MiniTheMinx · 15/08/2017 20:16

According to him it used to be more than 2l in an evening when he lived in his own. He doesn't drink all weekend. He might have cider indoors but it's only Sundays that he goes to the pub and comes home drunk. Not falling over drunk, but drunk.

When we go out I've seen him drink 8 to 10 pints of bitter and he isn't falling over drunk. But when he's managed to cut back and we go out 5 pints and he's pissed.

But I really don't have a clue exactly what is normal. I drink so rarely. When I do it's spirits of red wine and I drink very little. Two glasses of red wine and I'm definitely tipsy.

OP posts:
greystarling · 15/08/2017 20:19

This reply has been deleted

Message withdrawn at poster's request.

BR62Y · 15/08/2017 20:56

If it's not normal for you and you don't like it then you have decisions to make. That is fairly normal where I live although most of the blokes don't drink every night but when they do they have a fair few and it's min 4/5 pints and at weekend perhaps 8/9 on one of the days and all are married. It is a very working class area where I live though and most blokes were brought up around pubs and booze so it ls inbuilt to a degree.
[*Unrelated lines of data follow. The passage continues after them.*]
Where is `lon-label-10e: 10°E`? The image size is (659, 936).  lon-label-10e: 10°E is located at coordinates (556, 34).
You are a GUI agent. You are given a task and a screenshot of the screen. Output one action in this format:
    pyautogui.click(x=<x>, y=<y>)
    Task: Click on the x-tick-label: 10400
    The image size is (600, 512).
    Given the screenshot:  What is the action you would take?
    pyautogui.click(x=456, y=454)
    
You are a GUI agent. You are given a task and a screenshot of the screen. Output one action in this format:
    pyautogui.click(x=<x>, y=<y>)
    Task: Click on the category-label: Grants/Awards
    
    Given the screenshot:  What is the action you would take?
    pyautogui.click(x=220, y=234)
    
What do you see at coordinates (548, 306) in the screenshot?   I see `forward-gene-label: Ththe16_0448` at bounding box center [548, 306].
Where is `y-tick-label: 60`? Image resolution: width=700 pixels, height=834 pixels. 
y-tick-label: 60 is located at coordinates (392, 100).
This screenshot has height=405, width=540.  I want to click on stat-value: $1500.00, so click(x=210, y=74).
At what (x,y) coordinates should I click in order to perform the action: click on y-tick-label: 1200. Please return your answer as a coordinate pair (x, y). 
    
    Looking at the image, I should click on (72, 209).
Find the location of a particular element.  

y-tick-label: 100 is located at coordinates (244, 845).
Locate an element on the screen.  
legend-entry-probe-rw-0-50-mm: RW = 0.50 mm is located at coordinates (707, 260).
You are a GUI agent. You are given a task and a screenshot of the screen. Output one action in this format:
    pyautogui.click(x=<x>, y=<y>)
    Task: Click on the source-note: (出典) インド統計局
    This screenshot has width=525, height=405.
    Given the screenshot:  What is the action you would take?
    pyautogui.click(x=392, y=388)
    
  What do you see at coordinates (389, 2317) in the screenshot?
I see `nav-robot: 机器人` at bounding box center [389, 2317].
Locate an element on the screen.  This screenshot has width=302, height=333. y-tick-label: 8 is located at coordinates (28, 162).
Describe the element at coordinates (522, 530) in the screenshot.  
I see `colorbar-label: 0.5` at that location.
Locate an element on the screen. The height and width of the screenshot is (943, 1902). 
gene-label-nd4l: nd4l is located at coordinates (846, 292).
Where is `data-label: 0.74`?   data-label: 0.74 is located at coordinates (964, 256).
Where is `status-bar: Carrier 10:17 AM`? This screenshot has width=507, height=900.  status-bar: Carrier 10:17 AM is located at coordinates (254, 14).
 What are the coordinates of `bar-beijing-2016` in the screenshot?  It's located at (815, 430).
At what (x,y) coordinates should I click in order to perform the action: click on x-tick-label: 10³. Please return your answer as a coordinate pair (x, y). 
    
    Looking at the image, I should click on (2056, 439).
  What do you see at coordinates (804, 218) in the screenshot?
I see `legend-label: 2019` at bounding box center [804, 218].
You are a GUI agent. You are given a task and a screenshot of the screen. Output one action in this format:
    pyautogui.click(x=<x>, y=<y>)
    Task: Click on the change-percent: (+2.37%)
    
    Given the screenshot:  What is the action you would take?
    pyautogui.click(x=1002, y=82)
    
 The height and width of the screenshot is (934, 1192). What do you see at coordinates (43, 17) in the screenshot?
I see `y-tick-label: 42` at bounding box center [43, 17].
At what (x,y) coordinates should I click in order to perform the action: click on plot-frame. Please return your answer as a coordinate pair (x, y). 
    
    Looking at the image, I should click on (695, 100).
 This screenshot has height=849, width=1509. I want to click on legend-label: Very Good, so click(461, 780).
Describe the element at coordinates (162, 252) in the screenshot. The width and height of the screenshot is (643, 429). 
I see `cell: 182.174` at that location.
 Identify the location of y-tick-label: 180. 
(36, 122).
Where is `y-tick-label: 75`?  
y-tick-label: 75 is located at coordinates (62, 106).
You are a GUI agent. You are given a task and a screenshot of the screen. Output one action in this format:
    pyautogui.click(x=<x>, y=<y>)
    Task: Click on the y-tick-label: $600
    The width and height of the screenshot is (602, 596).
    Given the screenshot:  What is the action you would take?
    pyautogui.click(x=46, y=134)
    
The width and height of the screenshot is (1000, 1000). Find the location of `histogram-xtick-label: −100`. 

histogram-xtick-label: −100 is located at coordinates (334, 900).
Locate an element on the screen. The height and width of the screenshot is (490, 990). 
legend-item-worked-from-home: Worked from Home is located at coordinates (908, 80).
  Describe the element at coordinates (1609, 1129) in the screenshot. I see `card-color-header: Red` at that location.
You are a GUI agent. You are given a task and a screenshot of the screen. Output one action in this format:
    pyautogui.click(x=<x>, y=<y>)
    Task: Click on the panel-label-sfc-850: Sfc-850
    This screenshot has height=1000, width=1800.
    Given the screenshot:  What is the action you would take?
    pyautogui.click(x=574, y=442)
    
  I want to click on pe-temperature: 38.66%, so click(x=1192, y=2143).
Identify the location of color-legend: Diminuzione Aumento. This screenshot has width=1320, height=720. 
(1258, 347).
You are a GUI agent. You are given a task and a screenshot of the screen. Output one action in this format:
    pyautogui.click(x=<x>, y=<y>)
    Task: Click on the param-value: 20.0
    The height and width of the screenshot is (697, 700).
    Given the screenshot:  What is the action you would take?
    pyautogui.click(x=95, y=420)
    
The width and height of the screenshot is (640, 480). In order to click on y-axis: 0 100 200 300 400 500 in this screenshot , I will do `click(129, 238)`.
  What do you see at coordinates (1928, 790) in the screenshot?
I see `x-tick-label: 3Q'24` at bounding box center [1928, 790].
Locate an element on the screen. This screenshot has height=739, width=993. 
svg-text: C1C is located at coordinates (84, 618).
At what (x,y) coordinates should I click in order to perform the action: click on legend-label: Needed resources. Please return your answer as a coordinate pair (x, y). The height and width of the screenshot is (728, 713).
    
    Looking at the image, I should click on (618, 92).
HoofWankingSpangleCunt · 15/08/2017 21:06

Op, that sounds like a very stressful life at times.
I havent namechanged so can't post too much about my DC . But something that greystarling said resonated with me in a very powerful way.
It's not possible for anything you do to make any difference and before you know it you will be the wrong side of 40. Skint, having to bring up children alone traumatised and starting your life all over again.
I am the wrong side of 40. I am all of those things.
Add in trauma from seeing (me) and experiencing the aftermath (DC and me) of my DP jumping off a balcony. He had been self medicating with various substances and the mix was toxic
You would have thought that I would have learnt after leaving my alcoholic DH and father of my oldest DC. He hanged himself when DC was 13. They had been estranged, (at my instigation) and they had not lived with him for the previous 9 years (i managed to get him temporary housing after he was sectioned ) The impact has nonetheless been devastating. Sorry if confusing , I am trying to keep my DCs gender neutral .
Please go to Al Anon on your own one day. Just to get some ruddy support ,that would help a bit.
There have been some excellent posts on here also, posters who know what they are talking about.
I lie awake at night cold with horror over what i put my children through.